__Short exercise__
Reproduce the entries below word for word, from the start of the entries through the line containing "Looking at the screenshot, I should pos(95,409).", including both ends.
........
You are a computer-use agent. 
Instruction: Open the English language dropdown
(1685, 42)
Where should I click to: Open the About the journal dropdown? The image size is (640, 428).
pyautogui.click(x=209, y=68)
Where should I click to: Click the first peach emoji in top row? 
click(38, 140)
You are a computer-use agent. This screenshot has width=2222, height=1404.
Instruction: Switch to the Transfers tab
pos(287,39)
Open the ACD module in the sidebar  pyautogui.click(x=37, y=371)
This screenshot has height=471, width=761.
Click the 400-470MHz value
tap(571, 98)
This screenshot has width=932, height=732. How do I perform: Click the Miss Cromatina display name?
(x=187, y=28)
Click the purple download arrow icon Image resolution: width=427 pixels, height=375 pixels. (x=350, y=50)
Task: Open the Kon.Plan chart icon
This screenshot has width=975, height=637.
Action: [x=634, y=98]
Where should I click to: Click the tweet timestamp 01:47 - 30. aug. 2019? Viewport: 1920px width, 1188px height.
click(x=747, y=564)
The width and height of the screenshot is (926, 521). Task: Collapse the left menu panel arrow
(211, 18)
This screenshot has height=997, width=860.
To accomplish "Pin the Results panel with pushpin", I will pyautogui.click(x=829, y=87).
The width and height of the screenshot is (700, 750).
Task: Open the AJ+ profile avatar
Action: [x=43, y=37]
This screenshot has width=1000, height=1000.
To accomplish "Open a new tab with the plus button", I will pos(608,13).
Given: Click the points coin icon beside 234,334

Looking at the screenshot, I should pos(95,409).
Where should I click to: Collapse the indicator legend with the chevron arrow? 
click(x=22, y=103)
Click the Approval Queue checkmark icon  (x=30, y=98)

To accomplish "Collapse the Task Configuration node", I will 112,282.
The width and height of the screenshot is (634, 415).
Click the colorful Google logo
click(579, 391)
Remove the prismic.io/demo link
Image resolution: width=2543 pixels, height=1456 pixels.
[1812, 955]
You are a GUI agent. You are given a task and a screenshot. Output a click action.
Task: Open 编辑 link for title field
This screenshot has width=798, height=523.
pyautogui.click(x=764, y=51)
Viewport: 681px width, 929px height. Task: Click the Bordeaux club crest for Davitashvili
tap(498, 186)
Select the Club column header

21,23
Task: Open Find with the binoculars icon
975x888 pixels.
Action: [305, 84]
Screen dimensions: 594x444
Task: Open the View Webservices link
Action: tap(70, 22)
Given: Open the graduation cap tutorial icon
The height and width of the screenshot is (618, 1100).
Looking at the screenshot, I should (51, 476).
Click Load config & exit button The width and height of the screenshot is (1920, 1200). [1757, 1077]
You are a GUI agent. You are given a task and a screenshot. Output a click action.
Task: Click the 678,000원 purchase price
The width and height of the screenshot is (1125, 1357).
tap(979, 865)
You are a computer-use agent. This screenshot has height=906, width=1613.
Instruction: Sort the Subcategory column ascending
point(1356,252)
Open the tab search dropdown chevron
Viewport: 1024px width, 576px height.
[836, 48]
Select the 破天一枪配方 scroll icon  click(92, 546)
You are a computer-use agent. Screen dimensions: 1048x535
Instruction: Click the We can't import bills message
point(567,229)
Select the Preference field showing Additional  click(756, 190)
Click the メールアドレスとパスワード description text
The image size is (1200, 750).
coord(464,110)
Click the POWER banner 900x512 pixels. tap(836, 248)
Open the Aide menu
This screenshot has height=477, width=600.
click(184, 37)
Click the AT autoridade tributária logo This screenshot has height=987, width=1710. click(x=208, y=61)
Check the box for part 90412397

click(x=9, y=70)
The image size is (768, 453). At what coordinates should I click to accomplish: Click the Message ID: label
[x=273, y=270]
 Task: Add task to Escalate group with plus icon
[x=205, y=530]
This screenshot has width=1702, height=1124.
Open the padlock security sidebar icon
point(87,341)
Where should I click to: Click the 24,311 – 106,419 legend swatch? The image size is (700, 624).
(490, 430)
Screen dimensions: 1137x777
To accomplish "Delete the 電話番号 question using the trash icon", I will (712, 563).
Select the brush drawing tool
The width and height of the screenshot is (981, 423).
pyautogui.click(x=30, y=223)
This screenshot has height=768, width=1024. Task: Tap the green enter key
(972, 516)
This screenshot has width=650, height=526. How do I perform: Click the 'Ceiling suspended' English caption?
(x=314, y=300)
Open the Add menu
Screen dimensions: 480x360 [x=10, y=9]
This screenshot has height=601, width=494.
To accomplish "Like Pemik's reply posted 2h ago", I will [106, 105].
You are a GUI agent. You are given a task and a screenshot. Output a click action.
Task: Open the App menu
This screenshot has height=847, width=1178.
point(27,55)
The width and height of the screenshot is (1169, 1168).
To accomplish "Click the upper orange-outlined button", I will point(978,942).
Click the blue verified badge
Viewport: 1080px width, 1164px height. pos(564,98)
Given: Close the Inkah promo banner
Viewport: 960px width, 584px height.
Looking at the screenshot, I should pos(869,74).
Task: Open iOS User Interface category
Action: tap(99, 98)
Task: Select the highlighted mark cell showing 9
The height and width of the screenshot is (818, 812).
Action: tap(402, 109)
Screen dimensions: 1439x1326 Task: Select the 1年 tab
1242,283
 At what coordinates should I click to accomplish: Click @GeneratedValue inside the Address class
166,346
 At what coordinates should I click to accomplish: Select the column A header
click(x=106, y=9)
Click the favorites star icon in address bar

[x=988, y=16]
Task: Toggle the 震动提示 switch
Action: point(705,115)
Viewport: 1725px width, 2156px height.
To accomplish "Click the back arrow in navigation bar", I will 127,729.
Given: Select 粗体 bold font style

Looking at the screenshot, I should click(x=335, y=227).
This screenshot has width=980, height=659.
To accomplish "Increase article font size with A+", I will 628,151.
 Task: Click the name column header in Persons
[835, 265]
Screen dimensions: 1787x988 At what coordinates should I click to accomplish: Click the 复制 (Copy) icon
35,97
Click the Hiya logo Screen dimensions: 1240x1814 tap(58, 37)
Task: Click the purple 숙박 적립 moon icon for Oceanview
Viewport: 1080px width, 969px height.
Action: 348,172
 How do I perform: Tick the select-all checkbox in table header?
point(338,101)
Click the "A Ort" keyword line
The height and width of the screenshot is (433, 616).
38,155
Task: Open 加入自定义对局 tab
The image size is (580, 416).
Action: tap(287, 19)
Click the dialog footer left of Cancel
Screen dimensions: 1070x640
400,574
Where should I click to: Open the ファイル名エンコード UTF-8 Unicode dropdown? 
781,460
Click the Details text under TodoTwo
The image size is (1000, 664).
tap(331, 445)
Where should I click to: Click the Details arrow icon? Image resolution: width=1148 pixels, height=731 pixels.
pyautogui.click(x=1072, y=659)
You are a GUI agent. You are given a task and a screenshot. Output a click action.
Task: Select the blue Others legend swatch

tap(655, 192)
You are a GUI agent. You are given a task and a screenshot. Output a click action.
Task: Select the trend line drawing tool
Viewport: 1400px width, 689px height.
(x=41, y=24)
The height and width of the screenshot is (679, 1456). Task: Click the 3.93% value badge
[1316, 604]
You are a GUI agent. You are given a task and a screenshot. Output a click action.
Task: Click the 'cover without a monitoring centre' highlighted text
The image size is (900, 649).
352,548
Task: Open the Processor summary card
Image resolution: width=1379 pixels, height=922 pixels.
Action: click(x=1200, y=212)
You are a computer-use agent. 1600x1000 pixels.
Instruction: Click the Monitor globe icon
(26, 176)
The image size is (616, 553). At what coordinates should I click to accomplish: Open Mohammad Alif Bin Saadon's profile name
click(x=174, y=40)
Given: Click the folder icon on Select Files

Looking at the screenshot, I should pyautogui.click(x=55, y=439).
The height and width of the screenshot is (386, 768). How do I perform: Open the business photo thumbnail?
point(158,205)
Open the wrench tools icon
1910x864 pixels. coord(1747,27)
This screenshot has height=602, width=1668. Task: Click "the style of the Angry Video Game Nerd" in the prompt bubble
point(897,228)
........
__Worked solution__
You are a computer-use agent. 
Instruction: Open the English language dropdown
(1685, 42)
Where should I click to: Open the About the journal dropdown? The image size is (640, 428).
pyautogui.click(x=209, y=68)
Where should I click to: Click the first peach emoji in top row? 
click(38, 140)
You are a computer-use agent. This screenshot has width=2222, height=1404.
Instruction: Switch to the Transfers tab
pos(287,39)
Open the ACD module in the sidebar  pyautogui.click(x=37, y=371)
This screenshot has height=471, width=761.
Click the 400-470MHz value
tap(571, 98)
This screenshot has width=932, height=732. How do I perform: Click the Miss Cromatina display name?
(x=187, y=28)
Click the purple download arrow icon Image resolution: width=427 pixels, height=375 pixels. (x=350, y=50)
Task: Open the Kon.Plan chart icon
This screenshot has width=975, height=637.
Action: [x=634, y=98]
Where should I click to: Click the tweet timestamp 01:47 - 30. aug. 2019? Viewport: 1920px width, 1188px height.
click(x=747, y=564)
The width and height of the screenshot is (926, 521). Task: Collapse the left menu panel arrow
(211, 18)
This screenshot has height=997, width=860.
To accomplish "Pin the Results panel with pushpin", I will pyautogui.click(x=829, y=87).
The width and height of the screenshot is (700, 750).
Task: Open the AJ+ profile avatar
Action: [x=43, y=37]
This screenshot has width=1000, height=1000.
To accomplish "Open a new tab with the plus button", I will pos(608,13).
Given: Click the points coin icon beside 234,334

Looking at the screenshot, I should pos(95,409).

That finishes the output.